Measurements were taken on core samples recovered from Hole B and C, where intersections of the fault gouge and the core loss zone were observed, for a total of 5 m of samples containing two nearly parallel penetrating dikes. One is a mafic dike with no aftershocks, composed of metamorphic sedimentary rocks, and the other is a lamprophyre dike with many aftershocks, composed of a flood basaltic andesitic lava layer. Within the lamprophyre dikes that have hosted many aftershocks, a decrease in P-wave velocity was observed toward the core loss zone, which is common to Hole B and C. In a section about 2 m from each, the density remained almost constant at about 3.0 g/cm³, while Vp varied from 6.0 km/s to less than 5.0 km/s. Compared to the change in density, the decrease in Vp by more than 1 km/s was the most prominent feature. On the other hand, within the mafic dykes that penetrated the metamorphic sedimentary rocks, the density and Vp were 3.0 g/cm³ and 6.5 km/s, respectively, and no significant changes in Vp were observed, but they were clearly different from the surrounding host rocks. In the core piece, where there is significant decrease in velocity, X-ray fluorescence element maps (tens of micrometers resolution; Tornado) have also successfully captured continuous spatial variation of alteration within the lamprophyre dykes. Ogasawara et al. (2024) also obtained suggestions corresponding to dikes penetrated by partially molten rocks of upper mantle material. In this study, we report details of these results.

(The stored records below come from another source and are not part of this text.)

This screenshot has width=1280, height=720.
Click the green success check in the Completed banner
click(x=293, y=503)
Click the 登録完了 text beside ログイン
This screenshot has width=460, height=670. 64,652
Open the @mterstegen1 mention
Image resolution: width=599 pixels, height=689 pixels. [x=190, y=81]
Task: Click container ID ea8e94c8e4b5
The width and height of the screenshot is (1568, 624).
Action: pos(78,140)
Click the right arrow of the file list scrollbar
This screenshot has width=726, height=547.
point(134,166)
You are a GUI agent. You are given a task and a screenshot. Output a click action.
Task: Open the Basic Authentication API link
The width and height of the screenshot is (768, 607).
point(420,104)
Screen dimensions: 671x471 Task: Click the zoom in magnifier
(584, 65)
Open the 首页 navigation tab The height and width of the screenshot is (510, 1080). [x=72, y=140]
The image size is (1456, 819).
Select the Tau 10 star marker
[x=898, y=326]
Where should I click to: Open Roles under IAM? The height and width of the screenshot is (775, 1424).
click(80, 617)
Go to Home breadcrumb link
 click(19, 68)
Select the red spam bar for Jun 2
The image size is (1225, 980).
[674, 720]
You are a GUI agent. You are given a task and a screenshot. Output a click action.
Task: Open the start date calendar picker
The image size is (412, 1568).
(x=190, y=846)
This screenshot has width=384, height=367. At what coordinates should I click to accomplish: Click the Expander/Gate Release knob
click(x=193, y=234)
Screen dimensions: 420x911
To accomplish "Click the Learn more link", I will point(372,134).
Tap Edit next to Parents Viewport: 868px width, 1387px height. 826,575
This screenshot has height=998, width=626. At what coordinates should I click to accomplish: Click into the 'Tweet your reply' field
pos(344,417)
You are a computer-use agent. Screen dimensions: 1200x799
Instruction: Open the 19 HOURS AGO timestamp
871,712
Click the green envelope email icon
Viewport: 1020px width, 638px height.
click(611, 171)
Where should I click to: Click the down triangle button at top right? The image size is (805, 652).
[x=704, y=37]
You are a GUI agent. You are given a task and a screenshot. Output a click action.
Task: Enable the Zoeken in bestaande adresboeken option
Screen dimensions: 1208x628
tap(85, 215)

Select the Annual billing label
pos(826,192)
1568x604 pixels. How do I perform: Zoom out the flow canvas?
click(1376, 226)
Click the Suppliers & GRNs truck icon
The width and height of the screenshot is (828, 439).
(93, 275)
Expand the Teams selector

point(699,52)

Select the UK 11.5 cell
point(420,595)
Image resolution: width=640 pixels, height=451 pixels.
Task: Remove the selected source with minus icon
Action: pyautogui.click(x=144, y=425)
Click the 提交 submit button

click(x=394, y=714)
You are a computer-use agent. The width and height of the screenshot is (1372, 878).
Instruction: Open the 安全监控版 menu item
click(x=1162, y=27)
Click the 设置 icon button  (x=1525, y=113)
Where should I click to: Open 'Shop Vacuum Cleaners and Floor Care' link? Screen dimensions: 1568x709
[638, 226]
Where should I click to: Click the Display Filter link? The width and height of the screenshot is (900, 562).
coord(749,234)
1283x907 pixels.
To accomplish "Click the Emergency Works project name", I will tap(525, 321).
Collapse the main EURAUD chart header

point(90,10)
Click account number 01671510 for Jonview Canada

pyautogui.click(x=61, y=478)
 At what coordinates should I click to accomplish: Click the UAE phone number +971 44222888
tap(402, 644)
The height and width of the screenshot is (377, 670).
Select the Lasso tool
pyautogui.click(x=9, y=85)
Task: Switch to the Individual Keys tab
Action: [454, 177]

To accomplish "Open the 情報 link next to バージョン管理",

Acknowledgments: This work is the result of the activities of the DSeis team, consisting of researchers in seismology, geology, geomicrobiology, rock mechanics, and mining engineering from Japan, South Africa, the United States, Switzerland, and other countries, and was supported by ICDP, JSPS, the Earthquake and Volcano Observation Research Program for Disaster Mitigation (Phase II), NSF, USA, South Africa NRF, Germany DFG, Ritsumeikan University, International Research Institute for Ocean Cores, Kochi University, Tohoku University, etc.